### WHAT TO WORK ON
Search through the entries for the word "three" and copy every line that has it.

### DATASET EXTRACT
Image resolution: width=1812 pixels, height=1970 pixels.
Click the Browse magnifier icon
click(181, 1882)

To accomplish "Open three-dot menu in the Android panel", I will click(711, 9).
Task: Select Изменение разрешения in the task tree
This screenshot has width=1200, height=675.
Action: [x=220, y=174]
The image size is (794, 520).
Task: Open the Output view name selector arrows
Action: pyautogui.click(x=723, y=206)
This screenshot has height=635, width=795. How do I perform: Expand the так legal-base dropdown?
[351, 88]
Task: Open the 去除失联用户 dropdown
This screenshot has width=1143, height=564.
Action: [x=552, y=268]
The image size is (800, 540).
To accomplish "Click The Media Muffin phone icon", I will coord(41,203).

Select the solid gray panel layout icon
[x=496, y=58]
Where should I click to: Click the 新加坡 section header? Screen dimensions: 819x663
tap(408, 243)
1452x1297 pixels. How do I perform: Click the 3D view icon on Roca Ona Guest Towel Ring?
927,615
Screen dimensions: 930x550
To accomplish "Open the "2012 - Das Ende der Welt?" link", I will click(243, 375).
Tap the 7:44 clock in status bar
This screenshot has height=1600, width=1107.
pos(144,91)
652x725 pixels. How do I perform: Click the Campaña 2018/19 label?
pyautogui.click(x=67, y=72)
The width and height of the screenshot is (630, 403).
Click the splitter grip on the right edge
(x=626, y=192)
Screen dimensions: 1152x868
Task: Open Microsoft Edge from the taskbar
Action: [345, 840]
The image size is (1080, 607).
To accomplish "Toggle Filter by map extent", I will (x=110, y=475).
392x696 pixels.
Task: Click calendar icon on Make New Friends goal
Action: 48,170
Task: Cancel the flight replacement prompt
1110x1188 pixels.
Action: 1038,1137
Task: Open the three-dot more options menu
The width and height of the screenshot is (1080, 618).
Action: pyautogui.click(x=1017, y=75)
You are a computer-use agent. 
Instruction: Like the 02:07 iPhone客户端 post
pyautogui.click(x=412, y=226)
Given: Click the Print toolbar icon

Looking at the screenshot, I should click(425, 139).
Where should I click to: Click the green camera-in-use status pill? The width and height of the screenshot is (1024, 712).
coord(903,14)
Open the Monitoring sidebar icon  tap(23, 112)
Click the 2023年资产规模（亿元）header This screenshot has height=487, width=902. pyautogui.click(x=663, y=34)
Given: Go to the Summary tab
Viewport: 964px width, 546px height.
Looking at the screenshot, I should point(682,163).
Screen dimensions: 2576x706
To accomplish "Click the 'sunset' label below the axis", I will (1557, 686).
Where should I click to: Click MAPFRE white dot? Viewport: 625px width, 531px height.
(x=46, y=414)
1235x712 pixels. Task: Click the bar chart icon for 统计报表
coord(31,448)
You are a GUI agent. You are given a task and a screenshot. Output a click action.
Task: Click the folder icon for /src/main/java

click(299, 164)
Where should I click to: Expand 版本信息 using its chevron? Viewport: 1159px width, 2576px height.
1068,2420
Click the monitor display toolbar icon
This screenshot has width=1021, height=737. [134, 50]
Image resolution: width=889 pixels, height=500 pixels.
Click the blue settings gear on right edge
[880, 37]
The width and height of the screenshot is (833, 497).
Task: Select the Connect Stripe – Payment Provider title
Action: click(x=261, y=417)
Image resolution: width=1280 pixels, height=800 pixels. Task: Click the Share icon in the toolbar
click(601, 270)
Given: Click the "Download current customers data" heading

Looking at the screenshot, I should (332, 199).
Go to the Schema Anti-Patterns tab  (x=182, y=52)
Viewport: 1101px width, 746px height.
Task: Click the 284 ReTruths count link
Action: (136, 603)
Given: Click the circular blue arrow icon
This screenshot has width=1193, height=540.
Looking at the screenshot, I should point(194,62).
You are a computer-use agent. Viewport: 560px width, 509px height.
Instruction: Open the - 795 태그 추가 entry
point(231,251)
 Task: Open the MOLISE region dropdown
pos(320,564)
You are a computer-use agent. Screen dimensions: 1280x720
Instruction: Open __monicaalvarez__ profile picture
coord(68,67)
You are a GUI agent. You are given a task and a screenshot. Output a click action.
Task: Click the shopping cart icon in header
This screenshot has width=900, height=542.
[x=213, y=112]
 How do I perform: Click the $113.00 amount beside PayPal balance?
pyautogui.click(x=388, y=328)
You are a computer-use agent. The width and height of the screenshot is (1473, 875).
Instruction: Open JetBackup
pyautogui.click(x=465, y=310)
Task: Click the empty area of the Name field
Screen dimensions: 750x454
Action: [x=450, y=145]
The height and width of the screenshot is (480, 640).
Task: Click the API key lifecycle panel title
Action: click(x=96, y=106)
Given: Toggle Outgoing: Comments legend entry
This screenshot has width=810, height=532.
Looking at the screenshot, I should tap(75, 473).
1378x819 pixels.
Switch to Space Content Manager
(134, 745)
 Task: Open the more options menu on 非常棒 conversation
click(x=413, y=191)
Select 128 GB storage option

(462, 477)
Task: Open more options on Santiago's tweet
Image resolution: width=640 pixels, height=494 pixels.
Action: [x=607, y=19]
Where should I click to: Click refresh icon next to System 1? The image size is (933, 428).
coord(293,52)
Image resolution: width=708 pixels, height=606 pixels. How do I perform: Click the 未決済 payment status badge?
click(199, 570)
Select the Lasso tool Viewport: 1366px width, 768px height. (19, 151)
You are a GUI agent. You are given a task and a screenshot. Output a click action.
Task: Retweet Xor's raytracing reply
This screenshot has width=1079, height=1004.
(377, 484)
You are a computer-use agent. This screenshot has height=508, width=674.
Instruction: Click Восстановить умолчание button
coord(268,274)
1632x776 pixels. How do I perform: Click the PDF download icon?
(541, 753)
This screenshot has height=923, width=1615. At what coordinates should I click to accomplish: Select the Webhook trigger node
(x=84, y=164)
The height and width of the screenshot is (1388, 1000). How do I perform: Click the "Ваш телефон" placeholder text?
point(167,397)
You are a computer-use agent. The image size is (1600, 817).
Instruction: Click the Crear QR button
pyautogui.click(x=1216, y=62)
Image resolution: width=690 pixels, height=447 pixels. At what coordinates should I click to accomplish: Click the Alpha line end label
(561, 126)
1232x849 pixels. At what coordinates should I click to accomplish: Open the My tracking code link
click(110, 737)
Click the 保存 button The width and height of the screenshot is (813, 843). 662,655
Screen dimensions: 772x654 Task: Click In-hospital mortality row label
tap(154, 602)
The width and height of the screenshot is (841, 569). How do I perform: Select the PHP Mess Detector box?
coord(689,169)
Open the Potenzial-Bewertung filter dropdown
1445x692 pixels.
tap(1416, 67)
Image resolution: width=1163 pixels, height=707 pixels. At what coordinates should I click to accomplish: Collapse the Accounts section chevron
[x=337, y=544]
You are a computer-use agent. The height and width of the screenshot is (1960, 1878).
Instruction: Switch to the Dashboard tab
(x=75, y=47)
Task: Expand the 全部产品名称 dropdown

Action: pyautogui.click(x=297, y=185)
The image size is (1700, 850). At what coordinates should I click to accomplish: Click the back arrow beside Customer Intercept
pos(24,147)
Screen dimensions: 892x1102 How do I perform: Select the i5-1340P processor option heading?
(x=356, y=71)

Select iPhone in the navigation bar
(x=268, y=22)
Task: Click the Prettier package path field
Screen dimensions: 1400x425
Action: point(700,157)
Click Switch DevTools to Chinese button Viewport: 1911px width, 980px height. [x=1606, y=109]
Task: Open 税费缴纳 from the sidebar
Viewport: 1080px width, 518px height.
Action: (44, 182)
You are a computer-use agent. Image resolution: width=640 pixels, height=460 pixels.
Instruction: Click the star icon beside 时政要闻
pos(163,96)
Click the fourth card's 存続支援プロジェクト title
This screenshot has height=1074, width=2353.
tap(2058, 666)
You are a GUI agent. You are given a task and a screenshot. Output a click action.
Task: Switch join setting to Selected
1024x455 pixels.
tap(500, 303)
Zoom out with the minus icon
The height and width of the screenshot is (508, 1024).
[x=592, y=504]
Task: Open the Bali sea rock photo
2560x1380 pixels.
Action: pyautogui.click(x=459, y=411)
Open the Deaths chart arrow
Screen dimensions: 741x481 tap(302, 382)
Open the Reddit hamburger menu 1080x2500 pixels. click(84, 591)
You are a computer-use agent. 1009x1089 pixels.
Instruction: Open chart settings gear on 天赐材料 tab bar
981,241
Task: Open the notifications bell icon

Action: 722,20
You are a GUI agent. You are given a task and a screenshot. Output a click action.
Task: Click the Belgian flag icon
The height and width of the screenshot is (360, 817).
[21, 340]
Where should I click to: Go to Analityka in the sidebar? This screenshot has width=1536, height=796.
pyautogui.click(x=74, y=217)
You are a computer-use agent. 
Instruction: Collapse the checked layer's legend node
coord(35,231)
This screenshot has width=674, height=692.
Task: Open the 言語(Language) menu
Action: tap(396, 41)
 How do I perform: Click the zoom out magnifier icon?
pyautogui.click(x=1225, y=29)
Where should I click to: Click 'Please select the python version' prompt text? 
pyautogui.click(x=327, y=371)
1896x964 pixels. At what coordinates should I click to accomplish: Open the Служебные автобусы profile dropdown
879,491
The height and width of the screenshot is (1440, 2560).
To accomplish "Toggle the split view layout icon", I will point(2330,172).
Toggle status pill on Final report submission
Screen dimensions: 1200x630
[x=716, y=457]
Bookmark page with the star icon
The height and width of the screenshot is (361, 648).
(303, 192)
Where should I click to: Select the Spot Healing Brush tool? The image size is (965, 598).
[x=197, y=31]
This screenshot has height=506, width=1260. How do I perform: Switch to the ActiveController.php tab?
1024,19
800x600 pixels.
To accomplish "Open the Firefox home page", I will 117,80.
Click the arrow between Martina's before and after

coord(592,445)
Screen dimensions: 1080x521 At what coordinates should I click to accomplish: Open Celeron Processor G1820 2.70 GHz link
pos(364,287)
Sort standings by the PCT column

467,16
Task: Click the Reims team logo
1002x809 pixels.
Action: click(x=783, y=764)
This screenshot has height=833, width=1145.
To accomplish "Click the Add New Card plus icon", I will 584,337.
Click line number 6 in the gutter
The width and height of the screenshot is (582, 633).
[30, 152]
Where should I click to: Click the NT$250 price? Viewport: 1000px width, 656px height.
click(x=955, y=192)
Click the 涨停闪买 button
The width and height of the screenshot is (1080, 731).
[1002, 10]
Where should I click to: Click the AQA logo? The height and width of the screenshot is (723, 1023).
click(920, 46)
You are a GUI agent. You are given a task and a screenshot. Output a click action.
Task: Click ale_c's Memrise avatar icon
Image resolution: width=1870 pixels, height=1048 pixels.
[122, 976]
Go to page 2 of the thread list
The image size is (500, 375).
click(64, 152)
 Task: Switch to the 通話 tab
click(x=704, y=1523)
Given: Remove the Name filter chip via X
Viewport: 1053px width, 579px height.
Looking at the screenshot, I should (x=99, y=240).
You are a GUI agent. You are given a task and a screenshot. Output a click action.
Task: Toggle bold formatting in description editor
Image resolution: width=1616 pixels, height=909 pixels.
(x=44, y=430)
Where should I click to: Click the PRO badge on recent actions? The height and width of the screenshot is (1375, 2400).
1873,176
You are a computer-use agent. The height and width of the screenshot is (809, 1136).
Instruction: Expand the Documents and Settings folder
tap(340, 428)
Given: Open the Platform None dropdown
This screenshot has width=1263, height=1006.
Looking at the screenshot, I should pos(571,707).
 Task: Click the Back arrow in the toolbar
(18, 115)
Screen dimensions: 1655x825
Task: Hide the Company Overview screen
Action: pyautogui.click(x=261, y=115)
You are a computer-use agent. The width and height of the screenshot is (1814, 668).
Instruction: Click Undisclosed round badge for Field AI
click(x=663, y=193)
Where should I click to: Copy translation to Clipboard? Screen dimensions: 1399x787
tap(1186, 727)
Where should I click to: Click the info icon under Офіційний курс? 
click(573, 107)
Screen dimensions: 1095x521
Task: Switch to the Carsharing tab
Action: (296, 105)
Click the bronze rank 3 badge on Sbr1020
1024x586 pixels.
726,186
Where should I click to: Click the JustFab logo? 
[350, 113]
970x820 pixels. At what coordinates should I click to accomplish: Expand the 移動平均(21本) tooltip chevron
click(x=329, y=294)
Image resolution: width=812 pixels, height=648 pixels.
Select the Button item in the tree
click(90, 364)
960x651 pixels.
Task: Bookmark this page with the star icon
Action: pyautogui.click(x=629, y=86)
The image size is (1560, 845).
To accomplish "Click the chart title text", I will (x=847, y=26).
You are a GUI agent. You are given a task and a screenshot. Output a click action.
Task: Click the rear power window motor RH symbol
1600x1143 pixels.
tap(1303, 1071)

### TASK OUTPUT
To accomplish "Open three-dot menu in the Android panel", I will click(711, 9).
Task: Open the three-dot more options menu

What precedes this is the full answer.